Requirements >> Rewrite the rows below as a numbered list, starting at the line that contains "Where should I click to: Open the" and ending at the line that contains "coord(553,178)", both included. Leave out any blank lines.

══ Listed records

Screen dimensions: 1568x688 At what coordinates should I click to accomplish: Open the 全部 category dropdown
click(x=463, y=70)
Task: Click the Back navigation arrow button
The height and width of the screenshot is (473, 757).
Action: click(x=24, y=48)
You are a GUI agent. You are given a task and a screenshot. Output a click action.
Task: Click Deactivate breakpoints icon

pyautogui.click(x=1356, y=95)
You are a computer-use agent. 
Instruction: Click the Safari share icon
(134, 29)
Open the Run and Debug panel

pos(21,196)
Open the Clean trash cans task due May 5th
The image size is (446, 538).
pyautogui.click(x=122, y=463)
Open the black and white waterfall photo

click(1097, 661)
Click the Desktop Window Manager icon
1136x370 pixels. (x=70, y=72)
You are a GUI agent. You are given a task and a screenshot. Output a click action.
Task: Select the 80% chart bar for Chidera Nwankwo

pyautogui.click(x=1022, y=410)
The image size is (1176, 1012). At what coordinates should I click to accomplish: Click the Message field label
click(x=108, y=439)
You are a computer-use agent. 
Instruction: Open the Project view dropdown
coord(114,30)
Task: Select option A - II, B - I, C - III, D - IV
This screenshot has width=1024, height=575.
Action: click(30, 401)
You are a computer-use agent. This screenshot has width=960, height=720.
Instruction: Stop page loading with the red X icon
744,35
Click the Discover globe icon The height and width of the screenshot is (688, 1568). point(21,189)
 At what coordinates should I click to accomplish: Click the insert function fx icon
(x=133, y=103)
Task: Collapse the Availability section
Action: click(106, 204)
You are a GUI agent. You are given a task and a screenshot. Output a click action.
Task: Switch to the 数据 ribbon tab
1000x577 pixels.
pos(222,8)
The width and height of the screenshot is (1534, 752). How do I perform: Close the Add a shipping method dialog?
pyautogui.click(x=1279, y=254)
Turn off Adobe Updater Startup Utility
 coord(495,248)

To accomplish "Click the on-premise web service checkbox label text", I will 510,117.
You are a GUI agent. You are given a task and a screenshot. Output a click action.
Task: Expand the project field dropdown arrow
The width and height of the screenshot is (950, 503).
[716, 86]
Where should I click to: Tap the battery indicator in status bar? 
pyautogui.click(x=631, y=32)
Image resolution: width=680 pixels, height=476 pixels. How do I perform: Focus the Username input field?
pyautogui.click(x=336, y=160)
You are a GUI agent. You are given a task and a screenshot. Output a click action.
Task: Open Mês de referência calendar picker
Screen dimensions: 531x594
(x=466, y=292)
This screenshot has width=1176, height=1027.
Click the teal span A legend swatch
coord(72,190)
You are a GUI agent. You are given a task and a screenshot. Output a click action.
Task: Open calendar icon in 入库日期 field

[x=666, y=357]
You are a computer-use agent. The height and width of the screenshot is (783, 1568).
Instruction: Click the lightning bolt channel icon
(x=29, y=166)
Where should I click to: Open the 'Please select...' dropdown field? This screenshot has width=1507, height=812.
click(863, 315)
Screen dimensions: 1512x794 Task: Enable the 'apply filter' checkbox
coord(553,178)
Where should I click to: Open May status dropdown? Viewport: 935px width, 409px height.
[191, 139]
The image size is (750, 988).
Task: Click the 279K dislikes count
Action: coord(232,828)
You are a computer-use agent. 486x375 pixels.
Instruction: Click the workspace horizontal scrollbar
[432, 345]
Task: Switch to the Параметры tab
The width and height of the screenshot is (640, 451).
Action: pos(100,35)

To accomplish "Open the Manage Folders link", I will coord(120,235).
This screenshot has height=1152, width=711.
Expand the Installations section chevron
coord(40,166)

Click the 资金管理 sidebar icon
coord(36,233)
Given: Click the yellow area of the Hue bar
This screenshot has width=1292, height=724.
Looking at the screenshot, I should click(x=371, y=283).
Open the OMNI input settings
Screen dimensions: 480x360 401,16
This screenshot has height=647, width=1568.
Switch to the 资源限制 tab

════

Expected answer >>
1. Where should I click to: Open the 'Please select...' dropdown field? This screenshot has width=1507, height=812.
2. click(863, 315)
3. Screen dimensions: 1512x794 Task: Enable the 'apply filter' checkbox
4. coord(553,178)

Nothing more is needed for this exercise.